→ Requirement:
Lines from the first one down to the one containing "Choose the 1920 × 1080 resolution" in the data below are the only ones needed; please return them exactly, both ends included.

(Data entries)
=====

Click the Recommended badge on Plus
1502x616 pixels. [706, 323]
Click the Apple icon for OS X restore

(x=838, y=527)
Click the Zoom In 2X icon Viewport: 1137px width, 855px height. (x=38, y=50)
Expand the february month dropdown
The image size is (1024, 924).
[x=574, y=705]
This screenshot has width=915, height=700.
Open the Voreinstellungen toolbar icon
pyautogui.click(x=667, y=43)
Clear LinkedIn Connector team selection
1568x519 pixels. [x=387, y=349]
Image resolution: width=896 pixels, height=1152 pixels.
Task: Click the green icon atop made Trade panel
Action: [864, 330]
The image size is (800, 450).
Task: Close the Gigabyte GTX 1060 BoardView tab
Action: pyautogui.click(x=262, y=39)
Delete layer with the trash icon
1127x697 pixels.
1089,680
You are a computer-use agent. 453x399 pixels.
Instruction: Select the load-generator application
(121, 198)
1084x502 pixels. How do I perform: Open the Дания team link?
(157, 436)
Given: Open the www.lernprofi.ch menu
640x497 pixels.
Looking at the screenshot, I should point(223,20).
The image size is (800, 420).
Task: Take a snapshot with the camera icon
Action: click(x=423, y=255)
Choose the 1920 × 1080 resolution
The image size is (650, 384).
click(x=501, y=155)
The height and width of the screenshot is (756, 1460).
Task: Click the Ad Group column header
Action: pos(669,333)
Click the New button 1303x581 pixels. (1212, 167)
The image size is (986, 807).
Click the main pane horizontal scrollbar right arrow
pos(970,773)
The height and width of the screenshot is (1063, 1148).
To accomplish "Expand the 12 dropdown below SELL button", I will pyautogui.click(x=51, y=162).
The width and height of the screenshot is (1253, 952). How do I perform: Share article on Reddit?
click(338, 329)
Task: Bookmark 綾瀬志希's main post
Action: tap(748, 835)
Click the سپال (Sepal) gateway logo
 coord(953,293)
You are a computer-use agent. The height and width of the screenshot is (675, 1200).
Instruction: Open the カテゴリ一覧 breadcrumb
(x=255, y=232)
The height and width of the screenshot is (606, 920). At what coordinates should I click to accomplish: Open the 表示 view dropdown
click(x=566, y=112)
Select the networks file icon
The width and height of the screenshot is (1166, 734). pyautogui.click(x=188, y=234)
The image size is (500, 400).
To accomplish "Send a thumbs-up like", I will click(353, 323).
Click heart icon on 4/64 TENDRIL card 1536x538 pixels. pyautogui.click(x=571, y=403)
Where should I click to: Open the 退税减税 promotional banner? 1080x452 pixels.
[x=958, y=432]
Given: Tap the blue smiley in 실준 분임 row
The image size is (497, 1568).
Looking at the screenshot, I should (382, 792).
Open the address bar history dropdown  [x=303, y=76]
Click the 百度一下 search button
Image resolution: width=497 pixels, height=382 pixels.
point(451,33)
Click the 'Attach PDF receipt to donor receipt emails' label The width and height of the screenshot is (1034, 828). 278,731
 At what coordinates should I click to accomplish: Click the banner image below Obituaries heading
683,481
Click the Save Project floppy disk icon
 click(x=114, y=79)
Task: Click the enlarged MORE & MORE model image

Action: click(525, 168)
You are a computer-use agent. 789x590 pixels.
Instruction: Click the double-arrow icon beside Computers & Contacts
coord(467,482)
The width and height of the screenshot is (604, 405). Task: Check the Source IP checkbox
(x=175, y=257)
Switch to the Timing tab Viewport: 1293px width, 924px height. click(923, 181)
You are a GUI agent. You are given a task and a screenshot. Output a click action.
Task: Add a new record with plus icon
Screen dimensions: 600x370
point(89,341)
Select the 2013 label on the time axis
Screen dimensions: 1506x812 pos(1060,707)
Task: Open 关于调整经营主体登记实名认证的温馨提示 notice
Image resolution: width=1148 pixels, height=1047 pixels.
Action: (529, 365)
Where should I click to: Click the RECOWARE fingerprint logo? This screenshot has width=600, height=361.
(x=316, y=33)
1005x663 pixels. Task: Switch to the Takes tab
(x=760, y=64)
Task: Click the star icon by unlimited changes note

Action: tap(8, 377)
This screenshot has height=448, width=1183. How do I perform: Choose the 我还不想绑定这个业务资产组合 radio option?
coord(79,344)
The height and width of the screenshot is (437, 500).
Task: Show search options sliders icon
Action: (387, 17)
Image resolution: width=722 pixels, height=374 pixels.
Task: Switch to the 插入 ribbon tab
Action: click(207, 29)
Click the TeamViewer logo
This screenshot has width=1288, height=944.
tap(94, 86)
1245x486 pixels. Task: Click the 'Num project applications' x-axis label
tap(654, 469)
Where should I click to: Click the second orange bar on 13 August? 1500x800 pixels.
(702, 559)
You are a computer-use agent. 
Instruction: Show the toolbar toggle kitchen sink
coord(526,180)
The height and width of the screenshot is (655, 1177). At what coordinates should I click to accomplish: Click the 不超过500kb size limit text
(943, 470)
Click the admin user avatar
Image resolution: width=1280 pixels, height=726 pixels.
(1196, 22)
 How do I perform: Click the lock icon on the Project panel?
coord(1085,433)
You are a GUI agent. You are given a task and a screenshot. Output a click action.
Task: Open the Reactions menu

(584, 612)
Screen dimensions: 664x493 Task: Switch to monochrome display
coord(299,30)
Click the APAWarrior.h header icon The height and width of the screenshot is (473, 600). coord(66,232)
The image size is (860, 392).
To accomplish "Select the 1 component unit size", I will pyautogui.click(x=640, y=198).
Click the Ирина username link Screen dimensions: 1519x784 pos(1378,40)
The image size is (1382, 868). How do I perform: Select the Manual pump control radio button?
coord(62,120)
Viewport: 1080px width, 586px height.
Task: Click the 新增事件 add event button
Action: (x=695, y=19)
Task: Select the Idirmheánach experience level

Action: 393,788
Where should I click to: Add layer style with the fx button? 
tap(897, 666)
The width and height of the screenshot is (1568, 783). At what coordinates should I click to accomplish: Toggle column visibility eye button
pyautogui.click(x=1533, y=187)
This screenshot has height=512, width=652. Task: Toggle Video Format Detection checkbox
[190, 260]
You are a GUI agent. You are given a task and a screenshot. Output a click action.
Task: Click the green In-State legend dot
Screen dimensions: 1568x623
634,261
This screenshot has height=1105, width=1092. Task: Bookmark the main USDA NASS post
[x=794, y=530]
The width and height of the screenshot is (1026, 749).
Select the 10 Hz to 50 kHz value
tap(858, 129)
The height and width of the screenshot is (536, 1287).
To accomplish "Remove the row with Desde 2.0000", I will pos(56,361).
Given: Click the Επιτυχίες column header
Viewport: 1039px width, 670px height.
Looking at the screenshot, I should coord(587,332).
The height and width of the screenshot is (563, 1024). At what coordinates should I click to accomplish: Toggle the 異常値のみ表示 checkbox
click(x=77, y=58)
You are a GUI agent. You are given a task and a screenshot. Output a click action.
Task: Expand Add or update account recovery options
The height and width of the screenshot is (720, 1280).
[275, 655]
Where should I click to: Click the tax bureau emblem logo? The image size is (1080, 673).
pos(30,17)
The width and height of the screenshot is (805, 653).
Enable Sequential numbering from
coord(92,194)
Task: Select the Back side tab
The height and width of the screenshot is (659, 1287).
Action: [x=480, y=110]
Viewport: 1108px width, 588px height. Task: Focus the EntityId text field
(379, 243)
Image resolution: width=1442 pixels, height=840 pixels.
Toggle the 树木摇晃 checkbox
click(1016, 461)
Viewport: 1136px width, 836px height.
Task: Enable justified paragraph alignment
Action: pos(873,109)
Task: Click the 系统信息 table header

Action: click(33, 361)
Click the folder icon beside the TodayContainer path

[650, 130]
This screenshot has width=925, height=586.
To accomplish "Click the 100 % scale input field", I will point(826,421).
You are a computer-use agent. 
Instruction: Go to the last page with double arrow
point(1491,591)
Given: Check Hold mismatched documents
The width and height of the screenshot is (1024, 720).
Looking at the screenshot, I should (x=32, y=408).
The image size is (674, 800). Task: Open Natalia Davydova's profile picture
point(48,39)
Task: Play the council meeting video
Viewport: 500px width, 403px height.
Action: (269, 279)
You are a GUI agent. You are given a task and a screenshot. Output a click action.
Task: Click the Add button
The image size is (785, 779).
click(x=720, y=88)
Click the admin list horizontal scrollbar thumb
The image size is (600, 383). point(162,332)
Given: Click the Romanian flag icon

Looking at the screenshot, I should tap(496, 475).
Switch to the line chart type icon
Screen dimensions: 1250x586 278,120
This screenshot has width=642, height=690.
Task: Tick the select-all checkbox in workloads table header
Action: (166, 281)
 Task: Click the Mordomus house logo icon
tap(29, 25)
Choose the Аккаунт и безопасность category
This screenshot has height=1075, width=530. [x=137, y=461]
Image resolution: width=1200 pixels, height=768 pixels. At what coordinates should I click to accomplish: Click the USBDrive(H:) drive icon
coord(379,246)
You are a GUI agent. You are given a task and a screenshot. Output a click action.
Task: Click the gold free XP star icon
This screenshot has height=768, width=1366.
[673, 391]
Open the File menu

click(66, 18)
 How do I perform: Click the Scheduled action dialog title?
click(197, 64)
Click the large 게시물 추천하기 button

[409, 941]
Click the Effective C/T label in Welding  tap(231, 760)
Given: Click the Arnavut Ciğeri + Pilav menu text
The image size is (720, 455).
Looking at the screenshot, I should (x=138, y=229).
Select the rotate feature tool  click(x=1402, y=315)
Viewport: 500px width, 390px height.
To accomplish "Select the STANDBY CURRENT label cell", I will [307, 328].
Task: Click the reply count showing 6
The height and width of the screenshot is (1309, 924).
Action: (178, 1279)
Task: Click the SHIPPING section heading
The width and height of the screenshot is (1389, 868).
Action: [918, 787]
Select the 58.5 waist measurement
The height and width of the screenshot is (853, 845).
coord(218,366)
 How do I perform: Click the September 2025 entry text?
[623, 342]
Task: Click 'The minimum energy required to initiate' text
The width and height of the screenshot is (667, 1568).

=====

→ Answer box:
Click the Recommended badge on Plus
1502x616 pixels. [706, 323]
Click the Apple icon for OS X restore

(x=838, y=527)
Click the Zoom In 2X icon Viewport: 1137px width, 855px height. (x=38, y=50)
Expand the february month dropdown
The image size is (1024, 924).
[x=574, y=705]
This screenshot has width=915, height=700.
Open the Voreinstellungen toolbar icon
pyautogui.click(x=667, y=43)
Clear LinkedIn Connector team selection
1568x519 pixels. [x=387, y=349]
Image resolution: width=896 pixels, height=1152 pixels.
Task: Click the green icon atop made Trade panel
Action: [864, 330]
The image size is (800, 450).
Task: Close the Gigabyte GTX 1060 BoardView tab
Action: pyautogui.click(x=262, y=39)
Delete layer with the trash icon
1127x697 pixels.
1089,680
You are a computer-use agent. 453x399 pixels.
Instruction: Select the load-generator application
(121, 198)
1084x502 pixels. How do I perform: Open the Дания team link?
(157, 436)
Given: Open the www.lernprofi.ch menu
640x497 pixels.
Looking at the screenshot, I should point(223,20).
The image size is (800, 420).
Task: Take a snapshot with the camera icon
Action: click(x=423, y=255)
Choose the 1920 × 1080 resolution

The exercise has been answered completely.